What the webhook gives you
EmailConnect doesn't just forward the raw email. You get structured data you can actually work with:
- Sender name and email — for matching to existing customers in your CRM
- Subject line — often enough to route the ticket to the right team
- Body text — the actual content, cleaned up
- Attachments — downloadable via URL, useful when customers send screenshots or logs
- Spam analysis — so you can filter out junk before it becomes a ticket
This means your automation can make decisions. An email from an existing customer? Attach it to their account. Subject mentions "billing"? Route it to the finance team. Attachment included? Flag it for review.
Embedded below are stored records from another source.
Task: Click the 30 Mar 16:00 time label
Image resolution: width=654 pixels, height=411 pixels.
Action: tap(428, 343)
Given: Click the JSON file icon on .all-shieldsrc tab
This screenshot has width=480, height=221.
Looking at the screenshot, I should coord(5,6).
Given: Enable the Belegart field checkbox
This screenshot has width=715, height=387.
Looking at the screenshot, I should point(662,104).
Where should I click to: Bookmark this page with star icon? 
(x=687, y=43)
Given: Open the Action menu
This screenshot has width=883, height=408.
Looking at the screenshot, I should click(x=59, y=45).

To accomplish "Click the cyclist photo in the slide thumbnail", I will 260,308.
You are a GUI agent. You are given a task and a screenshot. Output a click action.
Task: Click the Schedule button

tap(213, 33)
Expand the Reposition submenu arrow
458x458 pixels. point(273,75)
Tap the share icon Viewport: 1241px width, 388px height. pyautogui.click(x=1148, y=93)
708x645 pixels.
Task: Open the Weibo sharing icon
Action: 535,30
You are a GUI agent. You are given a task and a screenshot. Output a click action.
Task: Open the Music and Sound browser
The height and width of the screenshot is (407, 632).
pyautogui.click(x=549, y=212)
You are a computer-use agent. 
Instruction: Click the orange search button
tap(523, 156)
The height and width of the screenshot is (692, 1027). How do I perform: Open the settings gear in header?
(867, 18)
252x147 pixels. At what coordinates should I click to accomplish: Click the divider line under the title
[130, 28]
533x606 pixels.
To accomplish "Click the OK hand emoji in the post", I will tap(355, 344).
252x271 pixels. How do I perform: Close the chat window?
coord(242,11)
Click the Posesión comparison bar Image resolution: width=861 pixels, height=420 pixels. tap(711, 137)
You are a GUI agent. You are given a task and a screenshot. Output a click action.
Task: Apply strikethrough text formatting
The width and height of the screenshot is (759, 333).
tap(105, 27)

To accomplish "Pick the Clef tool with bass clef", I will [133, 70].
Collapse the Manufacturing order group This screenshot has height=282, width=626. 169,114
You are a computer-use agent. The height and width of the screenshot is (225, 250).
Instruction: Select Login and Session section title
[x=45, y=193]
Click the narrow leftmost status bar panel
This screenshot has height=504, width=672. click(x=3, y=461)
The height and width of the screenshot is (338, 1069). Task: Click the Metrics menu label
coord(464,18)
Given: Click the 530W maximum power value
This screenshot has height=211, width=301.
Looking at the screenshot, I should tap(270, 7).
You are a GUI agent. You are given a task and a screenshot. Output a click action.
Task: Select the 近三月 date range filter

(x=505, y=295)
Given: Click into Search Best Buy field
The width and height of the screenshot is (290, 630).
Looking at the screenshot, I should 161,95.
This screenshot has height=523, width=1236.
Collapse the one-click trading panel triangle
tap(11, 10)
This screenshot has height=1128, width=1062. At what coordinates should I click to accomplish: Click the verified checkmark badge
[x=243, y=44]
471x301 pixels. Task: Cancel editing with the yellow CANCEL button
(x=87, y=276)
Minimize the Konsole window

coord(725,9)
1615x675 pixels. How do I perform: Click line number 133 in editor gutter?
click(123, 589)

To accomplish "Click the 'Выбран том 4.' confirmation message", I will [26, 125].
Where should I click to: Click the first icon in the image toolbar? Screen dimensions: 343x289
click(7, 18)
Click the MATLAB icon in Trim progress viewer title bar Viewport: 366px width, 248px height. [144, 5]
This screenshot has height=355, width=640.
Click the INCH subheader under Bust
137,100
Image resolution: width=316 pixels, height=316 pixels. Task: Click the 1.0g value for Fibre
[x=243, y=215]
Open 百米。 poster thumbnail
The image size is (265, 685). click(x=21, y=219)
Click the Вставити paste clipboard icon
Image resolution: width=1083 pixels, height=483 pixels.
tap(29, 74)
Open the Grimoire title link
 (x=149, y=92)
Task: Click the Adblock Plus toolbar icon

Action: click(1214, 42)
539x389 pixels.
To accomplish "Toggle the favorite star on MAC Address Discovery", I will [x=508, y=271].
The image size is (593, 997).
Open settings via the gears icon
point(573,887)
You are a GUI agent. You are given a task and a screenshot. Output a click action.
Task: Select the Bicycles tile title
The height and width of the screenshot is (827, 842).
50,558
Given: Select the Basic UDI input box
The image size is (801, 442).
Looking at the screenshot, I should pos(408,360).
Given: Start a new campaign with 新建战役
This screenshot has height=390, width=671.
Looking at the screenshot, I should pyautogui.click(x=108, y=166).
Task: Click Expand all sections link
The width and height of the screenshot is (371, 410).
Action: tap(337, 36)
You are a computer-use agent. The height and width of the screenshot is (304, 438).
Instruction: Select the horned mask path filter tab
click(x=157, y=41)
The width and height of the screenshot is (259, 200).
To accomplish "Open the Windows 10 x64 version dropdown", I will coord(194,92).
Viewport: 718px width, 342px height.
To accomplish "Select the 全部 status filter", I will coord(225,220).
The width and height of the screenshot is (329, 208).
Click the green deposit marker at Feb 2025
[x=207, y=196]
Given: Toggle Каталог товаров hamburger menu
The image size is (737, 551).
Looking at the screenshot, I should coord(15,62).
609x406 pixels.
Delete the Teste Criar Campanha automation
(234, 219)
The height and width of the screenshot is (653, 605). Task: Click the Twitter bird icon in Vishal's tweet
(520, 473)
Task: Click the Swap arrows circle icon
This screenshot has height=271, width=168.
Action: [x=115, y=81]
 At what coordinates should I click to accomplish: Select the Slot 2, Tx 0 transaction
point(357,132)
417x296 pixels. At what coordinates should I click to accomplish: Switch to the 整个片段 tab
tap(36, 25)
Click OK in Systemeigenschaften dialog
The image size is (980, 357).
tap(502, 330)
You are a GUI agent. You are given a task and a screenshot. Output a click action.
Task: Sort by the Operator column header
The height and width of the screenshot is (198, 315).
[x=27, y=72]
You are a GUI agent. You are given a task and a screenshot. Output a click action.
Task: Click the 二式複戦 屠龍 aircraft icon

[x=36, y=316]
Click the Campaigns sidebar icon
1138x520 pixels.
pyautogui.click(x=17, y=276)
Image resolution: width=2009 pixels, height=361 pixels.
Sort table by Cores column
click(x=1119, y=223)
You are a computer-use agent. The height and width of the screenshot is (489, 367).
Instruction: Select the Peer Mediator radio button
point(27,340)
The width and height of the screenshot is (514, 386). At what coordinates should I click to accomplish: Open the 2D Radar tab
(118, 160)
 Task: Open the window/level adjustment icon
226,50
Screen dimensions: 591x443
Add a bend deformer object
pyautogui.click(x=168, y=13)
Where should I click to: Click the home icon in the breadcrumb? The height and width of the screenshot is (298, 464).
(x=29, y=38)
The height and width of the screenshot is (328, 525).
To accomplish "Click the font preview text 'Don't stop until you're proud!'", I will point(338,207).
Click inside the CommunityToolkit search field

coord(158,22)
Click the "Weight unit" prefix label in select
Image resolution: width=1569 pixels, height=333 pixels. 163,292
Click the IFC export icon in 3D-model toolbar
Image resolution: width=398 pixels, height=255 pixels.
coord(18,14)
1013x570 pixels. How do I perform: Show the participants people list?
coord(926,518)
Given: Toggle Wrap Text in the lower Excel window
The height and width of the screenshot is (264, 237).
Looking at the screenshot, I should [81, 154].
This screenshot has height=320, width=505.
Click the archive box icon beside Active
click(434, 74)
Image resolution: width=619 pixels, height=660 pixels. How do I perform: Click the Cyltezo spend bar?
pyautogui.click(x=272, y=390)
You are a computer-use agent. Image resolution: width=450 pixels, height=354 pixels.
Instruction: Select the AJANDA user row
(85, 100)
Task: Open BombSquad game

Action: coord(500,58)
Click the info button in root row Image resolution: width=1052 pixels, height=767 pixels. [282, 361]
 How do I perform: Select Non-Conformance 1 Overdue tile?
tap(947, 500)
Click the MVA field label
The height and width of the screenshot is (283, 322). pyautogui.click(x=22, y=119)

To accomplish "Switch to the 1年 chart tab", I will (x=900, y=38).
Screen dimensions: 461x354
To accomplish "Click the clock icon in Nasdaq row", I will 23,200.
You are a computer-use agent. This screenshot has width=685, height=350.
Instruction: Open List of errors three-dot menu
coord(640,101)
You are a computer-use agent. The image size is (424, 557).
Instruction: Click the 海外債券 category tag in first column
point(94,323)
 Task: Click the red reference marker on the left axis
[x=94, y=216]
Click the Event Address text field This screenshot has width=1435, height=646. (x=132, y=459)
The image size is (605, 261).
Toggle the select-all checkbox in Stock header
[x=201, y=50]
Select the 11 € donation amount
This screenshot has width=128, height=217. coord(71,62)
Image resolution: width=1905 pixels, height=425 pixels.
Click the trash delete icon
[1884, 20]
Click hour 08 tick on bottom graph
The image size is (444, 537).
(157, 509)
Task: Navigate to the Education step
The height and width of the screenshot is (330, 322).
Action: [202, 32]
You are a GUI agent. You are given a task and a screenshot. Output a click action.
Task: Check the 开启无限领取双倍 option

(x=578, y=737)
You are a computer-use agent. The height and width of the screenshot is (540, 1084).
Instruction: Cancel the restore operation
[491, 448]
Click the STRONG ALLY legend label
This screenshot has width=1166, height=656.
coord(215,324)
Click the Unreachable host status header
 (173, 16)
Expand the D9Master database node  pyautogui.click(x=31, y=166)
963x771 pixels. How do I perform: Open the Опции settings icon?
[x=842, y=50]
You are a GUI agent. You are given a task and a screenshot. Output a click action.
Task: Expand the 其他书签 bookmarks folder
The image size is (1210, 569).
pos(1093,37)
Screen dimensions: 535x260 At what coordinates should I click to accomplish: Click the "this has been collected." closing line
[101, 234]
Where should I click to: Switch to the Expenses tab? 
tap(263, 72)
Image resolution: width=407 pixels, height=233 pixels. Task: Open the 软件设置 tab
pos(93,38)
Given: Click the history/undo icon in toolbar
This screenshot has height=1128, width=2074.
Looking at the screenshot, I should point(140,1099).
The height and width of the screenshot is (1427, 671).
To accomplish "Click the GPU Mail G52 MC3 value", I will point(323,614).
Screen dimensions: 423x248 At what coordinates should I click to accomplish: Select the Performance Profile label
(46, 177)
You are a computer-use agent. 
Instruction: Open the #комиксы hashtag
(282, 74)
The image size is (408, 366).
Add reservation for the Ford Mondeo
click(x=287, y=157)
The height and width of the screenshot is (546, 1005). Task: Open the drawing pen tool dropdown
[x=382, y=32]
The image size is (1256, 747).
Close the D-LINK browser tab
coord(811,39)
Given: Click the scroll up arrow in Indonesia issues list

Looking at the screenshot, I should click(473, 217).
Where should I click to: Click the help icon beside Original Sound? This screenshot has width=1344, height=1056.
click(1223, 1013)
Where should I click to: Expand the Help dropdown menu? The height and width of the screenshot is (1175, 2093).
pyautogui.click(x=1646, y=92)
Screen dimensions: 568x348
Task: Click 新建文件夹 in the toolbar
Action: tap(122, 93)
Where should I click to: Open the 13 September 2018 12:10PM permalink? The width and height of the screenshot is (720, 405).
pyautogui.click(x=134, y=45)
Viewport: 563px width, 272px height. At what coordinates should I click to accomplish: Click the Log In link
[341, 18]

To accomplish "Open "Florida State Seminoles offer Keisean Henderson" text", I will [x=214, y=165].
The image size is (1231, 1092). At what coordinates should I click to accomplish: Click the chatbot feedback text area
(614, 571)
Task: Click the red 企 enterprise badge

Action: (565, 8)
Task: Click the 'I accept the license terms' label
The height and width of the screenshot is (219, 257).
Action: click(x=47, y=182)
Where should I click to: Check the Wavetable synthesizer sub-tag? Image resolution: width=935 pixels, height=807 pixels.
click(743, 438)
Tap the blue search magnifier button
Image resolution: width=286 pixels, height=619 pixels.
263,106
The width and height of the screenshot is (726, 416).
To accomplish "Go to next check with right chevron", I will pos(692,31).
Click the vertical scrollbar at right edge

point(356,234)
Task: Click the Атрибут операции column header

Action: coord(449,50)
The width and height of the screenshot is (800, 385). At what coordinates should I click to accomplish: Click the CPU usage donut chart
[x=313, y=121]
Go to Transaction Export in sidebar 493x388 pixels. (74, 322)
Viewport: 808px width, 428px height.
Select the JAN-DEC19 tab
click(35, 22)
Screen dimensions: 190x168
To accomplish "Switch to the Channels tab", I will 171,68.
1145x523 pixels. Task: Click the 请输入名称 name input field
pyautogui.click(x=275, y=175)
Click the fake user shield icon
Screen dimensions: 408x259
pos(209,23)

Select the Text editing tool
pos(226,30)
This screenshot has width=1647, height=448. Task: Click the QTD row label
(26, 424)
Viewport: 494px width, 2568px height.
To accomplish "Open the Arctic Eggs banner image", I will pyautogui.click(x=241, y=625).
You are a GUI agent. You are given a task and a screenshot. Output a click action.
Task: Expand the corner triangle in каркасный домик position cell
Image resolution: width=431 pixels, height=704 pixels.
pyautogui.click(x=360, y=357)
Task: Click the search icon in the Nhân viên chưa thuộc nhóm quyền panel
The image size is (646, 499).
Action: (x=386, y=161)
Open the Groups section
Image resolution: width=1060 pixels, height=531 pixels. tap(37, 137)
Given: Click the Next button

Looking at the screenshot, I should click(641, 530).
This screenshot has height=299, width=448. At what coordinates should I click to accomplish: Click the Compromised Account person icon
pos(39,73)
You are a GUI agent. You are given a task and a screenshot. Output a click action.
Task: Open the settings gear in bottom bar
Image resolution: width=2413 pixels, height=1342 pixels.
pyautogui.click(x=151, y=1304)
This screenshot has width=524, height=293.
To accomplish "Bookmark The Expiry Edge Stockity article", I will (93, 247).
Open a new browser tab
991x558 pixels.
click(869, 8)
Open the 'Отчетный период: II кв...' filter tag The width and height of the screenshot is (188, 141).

What your automation does with it
The intelligence lives in your workflow, not in EmailConnect. That's by design — you know your support process better than we do. Some common patterns:
Basic ticket creation: Create a ticket with the email subject as the title, the body as the description, and the sender as the requester. Done in one step.
Customer matching: Look up the sender's email in your CRM. If they're an existing customer, attach their account info to the ticket so the agent has context before they even open it.
Simple routing: Use keywords in the subject or body to route tickets. "Invoice" goes to billing, "API" goes to engineering, "cancel" gets flagged as urgent. This doesn't need AI — a few string matches go a long way.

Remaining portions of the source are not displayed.